I was sitting with Iyad and Saadet at Fattoush on Ben Gurion Street, and we were each describing our own insecurities. I couldn’t admit mine fully aloud because it sounded so stupid, and so I managed:

I’m really scared of getting close with a guy, because I don’t believe in the genuineness of his intentions. Even if he is a good person, I’m not sure if he’s being transparent with me or, in a gentle way, is still playing me. And so, it’s so hard for me to let anyone truly in.

What I articulated then was the saner version of what I’m going to admit now: I have deep problems with not feeling attractive or pretty enough, and I’ve gotten used to assuming that romance happens to everyone else — not me. While this is pathetic, there is a lot of resentment too and I oscillate between feeling very insecure and silly to very indignant and haughty. I tell myself justifications like, “well, it’s not as if I’d date those guys anyway” or “I don’t like this or that aspect about him.” When truly, it’s much simpler: I’m twenty, I’m not looking for a husband, so why can’t I just go with my feelings?

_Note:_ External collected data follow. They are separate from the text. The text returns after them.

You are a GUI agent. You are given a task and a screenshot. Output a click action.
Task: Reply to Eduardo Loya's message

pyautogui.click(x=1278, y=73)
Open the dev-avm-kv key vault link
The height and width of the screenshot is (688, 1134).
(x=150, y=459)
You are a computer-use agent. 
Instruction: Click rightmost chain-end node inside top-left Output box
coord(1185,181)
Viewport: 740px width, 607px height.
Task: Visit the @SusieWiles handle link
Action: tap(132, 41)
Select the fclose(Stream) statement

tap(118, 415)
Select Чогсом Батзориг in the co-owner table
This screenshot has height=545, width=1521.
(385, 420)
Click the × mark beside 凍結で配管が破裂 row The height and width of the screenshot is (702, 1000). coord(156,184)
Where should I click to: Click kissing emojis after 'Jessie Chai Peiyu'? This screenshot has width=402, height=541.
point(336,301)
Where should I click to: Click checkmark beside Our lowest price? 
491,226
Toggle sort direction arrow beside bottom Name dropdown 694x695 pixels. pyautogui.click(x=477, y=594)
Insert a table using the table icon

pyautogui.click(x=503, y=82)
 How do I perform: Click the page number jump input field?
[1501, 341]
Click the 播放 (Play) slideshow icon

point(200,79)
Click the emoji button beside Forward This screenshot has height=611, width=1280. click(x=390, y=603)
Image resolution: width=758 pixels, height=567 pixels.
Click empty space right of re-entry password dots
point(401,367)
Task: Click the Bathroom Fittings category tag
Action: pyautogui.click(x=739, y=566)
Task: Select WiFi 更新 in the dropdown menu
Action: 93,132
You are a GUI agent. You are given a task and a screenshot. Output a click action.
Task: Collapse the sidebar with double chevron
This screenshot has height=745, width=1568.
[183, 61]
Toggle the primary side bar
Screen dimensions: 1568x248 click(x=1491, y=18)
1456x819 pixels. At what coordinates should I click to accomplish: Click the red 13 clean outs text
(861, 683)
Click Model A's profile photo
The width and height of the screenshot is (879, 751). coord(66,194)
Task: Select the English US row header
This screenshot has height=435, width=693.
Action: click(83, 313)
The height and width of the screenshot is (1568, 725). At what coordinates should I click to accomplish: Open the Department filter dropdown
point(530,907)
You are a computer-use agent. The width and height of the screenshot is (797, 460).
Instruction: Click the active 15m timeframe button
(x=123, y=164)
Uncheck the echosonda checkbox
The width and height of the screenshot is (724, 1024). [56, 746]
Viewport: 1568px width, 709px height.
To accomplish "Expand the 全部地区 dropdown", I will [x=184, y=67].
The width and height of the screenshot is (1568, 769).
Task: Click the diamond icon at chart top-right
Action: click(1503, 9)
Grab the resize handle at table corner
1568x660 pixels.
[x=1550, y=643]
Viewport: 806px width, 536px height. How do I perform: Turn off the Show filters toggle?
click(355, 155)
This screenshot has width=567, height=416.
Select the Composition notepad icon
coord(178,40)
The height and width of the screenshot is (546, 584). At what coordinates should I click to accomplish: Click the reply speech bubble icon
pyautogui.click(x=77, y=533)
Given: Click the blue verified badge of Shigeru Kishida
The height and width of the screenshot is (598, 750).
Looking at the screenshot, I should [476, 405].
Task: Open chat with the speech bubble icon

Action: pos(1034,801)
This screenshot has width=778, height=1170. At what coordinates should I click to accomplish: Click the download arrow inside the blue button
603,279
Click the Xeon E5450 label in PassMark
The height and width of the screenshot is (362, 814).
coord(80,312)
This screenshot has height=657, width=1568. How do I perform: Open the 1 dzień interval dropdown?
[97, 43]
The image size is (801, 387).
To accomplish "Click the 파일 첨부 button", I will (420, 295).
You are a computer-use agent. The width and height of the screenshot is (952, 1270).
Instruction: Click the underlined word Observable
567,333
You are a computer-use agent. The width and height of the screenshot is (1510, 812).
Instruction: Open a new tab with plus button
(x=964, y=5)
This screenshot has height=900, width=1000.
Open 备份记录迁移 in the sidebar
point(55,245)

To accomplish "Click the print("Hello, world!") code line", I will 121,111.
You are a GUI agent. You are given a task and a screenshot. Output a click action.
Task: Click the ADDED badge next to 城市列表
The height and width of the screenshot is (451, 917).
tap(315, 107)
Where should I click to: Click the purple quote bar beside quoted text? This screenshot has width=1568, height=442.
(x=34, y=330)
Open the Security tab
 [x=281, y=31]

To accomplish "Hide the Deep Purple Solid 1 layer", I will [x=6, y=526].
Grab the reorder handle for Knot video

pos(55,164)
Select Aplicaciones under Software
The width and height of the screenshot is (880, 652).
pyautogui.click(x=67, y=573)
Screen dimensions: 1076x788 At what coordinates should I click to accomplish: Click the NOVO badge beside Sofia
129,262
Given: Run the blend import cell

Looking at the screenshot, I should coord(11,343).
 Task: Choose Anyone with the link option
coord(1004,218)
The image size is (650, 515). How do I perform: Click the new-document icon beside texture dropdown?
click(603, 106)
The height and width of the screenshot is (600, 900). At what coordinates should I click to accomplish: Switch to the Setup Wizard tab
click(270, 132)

When Dan Suo prodded me online, I realized that the deeper part of myself where I’ve kept my emotions wrapped is still too vulnerable. I, myself, don’t even know how to touch or handle it. I’m happy that I’ve fallen out of love with love and out of lust with lust (and the college hook-up attitude, altogether). But sometimes, cheesily, my anxiety reminds me of Lena’s in New York 2007:

I’m incredibly scared of loss. And I know I shouldn’t feel like I lose something by sleeping with someone, but I do. I decided to stop having sex because I was sick of giving away all these pieces of myself and subsequently worrying about unintentional attachment, ill-advised yearning.

Last month, she wrote a response to that post:

I feel sad that I was so utterly broken that I was incapable of experiencing any sort of emotion toward men […] I was miserly with trust, and once I had mentally checked out of the dating game, no one had any chance of penetrating my emotional armor or anything else for that matter. And yet, as closed off as I was, I was undeniably happy that summer and happy to go back to school and happy to be alone. I was finally free of seemingly endless heartbreaks and disappointments, because I had ceased to hope. And in a strange, satisfying way, I was incredibly at peace for the first time in a long time.

I haven’t experienced bad relationship karma to the degree that Lena has, and so I don’t think my own “mental checkout from the dating game” is as heavy or resolute. I feel simply freed from myself. While my insecurities will recur, they’re not accompanied with the deadening thud of hope, that I have to be better and change. Ironically, I’ve found strange faith in faithlessness.

I’m faithless about the endurance of feelings, infatuation, need, but also, pain, awkwardness, embarassment, regret. The second list is longer.